Jonas leur avait expliqué que, lorsqu’une viande marinée avait tourné, on la frottait de soude pour faire disparaître l’odeur. On la vendait alors dans les bars, où elle était offerte gracieusement aux clients avec chaque consommation. Jonas leur avait aussi parlé des miracles réalisés par les chimistes pour donner n’importe quelle teinte, n’importe quel goût n’importe quel parfum à la viande, qu’elle soit fraîche ou salée, entière ou hachée.
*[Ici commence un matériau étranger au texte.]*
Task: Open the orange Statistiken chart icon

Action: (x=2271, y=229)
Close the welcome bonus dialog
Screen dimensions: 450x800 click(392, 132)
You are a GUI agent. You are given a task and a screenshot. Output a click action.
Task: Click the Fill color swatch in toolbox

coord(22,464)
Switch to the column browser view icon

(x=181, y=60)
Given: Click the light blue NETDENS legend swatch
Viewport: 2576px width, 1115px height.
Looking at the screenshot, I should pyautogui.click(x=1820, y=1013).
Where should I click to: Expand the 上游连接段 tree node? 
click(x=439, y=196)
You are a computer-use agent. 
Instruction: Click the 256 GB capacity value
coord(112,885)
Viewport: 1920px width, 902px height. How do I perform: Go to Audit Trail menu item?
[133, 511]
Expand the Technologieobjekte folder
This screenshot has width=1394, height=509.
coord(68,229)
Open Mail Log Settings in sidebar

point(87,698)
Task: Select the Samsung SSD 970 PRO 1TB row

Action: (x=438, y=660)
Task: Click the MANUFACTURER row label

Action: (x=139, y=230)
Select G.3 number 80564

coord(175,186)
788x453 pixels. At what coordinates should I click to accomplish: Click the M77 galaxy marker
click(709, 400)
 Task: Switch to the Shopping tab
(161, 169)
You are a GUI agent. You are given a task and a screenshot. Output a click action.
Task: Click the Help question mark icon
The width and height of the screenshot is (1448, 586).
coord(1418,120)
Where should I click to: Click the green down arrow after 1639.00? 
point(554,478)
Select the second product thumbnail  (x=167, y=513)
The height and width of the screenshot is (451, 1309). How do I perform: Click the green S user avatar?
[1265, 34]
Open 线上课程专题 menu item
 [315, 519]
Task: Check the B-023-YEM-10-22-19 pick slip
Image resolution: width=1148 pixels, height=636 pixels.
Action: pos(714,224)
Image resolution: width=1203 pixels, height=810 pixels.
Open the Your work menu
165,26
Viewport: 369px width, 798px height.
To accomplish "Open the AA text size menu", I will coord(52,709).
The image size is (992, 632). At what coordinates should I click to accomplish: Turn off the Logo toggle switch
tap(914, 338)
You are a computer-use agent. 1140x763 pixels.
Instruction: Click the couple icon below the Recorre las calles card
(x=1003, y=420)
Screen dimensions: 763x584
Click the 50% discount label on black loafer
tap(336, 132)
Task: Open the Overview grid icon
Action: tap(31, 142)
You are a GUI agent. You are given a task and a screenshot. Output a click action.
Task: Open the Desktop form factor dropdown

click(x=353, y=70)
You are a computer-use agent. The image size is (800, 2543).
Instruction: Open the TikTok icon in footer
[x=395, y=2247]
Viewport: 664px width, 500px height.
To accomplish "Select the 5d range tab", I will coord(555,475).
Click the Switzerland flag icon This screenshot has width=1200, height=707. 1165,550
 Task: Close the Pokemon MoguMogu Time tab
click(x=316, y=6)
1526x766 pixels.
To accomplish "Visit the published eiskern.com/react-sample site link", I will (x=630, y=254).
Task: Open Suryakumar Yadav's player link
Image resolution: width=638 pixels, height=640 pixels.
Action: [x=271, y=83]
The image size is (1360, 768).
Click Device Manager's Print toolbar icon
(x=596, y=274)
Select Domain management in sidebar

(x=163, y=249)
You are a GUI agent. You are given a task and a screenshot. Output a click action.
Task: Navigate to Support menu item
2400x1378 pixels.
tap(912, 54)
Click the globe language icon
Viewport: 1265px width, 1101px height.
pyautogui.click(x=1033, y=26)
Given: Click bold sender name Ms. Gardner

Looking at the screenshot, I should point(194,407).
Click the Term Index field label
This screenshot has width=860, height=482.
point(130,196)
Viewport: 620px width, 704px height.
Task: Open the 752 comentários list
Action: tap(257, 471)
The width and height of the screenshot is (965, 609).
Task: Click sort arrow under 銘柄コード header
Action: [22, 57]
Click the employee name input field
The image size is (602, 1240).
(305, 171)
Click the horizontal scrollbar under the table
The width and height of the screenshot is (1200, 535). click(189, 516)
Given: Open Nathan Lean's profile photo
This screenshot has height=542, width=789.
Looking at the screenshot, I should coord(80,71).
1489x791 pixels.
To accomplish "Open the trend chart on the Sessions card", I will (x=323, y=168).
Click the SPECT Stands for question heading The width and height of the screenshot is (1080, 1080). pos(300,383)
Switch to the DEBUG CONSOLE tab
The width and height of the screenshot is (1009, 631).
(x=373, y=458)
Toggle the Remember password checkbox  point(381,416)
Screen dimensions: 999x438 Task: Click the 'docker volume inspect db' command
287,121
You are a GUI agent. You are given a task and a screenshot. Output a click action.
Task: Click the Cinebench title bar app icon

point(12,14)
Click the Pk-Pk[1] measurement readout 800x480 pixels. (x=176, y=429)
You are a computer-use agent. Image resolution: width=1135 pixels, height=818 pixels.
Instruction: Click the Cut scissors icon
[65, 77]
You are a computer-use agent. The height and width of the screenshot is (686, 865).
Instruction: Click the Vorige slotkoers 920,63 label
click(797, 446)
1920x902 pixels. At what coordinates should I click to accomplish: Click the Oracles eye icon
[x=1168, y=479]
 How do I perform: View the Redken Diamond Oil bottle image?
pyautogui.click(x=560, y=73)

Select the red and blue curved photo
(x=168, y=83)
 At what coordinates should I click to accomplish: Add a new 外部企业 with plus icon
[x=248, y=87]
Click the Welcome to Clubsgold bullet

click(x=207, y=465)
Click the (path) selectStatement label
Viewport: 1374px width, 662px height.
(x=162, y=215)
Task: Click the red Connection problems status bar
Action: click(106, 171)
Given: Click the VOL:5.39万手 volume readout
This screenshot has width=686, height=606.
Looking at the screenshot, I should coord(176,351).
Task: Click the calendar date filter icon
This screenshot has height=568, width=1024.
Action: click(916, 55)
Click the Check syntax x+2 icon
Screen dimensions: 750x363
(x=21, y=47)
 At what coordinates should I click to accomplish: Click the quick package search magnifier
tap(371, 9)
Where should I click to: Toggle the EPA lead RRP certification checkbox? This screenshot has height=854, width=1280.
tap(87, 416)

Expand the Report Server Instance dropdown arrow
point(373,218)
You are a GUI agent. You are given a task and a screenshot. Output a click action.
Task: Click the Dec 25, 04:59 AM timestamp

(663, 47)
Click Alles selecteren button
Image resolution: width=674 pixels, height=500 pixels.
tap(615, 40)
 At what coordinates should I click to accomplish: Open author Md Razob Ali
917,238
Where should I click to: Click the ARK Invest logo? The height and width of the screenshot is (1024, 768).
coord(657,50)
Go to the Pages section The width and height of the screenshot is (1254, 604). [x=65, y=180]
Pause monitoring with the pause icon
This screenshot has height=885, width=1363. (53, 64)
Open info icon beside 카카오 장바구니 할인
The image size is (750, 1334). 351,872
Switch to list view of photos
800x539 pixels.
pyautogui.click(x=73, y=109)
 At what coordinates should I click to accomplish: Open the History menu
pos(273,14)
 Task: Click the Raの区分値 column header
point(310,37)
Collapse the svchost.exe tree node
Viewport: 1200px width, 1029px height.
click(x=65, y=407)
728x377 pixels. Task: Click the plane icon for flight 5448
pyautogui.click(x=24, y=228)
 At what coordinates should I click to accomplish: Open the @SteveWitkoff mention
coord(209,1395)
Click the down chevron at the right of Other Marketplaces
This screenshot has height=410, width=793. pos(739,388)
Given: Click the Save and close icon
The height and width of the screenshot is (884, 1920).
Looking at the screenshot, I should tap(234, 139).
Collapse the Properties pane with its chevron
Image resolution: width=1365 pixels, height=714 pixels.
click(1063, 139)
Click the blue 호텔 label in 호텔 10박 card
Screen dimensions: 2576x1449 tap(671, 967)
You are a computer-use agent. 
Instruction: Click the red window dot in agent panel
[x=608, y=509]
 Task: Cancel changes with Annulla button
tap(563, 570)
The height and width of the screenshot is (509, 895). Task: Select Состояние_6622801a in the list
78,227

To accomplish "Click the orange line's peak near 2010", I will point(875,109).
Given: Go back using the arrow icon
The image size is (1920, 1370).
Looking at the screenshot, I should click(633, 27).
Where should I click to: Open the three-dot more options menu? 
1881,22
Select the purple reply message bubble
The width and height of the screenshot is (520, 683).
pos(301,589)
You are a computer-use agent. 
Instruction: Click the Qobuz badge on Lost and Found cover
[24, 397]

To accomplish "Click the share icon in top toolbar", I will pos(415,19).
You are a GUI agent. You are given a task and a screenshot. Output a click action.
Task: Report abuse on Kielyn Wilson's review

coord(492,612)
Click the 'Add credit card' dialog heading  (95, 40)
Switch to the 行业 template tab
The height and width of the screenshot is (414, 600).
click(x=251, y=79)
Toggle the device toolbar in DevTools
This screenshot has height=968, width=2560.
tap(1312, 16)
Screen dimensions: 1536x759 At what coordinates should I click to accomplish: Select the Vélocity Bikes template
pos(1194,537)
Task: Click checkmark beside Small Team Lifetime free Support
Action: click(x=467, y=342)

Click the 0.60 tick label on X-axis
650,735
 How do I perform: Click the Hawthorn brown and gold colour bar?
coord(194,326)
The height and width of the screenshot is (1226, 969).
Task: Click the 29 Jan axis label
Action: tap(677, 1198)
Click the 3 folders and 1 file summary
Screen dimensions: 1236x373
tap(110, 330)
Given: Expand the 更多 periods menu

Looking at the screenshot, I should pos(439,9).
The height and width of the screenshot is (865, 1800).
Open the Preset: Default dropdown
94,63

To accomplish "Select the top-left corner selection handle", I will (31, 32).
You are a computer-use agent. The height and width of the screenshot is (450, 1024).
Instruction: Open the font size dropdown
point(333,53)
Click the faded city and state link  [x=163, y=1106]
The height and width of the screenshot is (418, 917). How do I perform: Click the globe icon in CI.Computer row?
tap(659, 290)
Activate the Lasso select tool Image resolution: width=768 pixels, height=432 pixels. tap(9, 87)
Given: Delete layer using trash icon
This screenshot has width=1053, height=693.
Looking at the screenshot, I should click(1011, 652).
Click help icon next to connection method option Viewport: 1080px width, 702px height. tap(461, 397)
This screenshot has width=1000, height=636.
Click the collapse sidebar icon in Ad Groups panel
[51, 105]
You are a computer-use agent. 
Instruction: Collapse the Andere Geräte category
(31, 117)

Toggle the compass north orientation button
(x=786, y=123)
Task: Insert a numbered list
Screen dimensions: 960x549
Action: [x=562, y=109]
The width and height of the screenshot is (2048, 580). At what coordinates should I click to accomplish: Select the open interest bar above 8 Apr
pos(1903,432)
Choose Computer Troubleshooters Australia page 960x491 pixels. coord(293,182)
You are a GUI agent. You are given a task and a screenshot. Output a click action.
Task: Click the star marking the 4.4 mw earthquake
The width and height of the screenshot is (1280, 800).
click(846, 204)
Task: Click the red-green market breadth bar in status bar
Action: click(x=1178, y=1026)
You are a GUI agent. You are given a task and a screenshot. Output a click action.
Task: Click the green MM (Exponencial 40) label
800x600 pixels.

Upton Sinclair, La Jungle, 1906, Chapitre 14
Extrait n°3
Les cadences semblaient chaque jour un peu plus inhumaines. On inventait sans cesse de nouvelles méthodes, que n’auraient pas reniées les adeptes de cette torture moyenâgeuse où l’on donnait à intervalles réguliers un tour de vis supplémentaire pour broyer les doigts du supplicié et extorquer de lui ce qu’on voulait. Les patrons engageaient, avec un bon salaire à la clé, des « meneurs de train » chargés de tenir leurs camarades à l’allure requise par les machines modernes, afin de pousser les hommes à la limite de leurs possibilités. Ainsi, dans les salles d’abattage des cochons, la vitesse de défilement des bêtes était réglée par un système d’horlogerie qui permettait d’accélérer le train un peu plus tous les jours. Dans le cas du travail aux pièces, la tactique consistait à réduire le temps imparti à chaque tâche. Le même travail devait être accompli plus rapidement, pour un même salaire. Ensuite, dès que les ouvriers s’étaient habitués au nouveau rythme, la direction diminuait le tarif par pièce pour qu’il corresponde au temps passé ! Ce procédé était si fréquent dans les fabriques de boîtes de conserve que les ouvrières étaient au bord du désespoir. Au cours des deux dernières années, elles avaient ainsi perdu un bon tiers de leurs revenus.